It is raining here in Canberra, but this is not rain. The good Lord gave the people of Kerala the real deal. The south-west coast of India, is perhaps the most romantic place on earth, where people still die for love. Instead of pub crawls and O weeks and toga parties, university students in Kerala protest and write love poems in the rain. It is the kind of place where people would much rather lay on a train track than part with their beloved.

We were always drunk on love in Kerala. I clearly remember how a classmate of mine wrote a series of love poems in the university magazine titled ‘Her’. The whole Social Sciences department speculated the subject was either the resident poet (me) , the musician (a semi successful music director now) or the artist (he works for a newspaper now, I think) in her classroom.
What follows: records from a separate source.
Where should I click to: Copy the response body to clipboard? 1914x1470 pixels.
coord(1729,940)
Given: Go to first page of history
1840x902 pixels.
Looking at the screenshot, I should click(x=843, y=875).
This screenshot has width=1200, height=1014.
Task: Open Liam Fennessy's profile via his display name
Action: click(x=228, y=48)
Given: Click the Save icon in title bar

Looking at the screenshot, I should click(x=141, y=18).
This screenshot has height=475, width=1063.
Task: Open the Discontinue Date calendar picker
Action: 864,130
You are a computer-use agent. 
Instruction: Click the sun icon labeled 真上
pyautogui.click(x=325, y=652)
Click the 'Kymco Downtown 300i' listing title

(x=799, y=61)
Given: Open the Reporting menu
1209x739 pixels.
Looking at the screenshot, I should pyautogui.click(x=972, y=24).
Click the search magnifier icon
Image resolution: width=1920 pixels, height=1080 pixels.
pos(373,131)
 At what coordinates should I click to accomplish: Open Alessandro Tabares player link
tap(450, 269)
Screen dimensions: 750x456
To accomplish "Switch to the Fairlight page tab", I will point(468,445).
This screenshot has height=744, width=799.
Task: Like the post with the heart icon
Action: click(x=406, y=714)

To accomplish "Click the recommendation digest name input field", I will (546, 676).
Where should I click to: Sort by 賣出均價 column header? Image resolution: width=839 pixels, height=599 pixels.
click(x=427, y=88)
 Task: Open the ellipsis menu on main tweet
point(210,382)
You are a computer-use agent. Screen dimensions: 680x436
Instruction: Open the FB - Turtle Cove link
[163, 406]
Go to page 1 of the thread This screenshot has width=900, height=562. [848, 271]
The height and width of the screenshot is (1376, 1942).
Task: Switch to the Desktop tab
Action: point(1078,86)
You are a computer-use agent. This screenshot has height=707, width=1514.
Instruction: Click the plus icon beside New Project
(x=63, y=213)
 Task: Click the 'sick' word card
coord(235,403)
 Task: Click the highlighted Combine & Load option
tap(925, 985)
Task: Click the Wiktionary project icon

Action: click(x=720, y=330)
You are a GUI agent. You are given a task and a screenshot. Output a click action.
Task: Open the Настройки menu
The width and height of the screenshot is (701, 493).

New issues of the magazine flew off the shelves as soon as it was printed. We used to sit under the almond trees in the campus dissecting the lines.

All that effort went to waste, because she left a few months later. She was married off to someone hastily, because her hypochondriac mother had a revelation from the good Lord that she was going to die before her daughter’s marriage.

Years later, I asked a common friend who knew the truth of the matter, and she admitted that the object of desire in those poems was the artist.

Truth be told, I was a bit disappointed. But then it rained and my big fat ego and I gazed at it through the open door, and the rain fell through the green leaves and the scent of the earth rose and intoxicated ruby-red hibiscus flowers. And it reminded me of coconut oil and jasmine flowers and mascara and lips that never dared to speak the truth.

When it is about to rain in Kerala, a cold breeze blows through the classrooms and homes and offices, letting everyone know that somewhere, someone is biting into soft flesh and digging their nails into bed sheets and moaning in the shadows of muted light. And responding to the invite, everyone gravitates towards the open windows and doors, waiting with bated breath for the first drop, the many drops, the deluge of desire.

Norman Mailer ends his novella ‘A River Runs Through It’ with the sentence – “I am haunted by waters.”

I am haunted by rains.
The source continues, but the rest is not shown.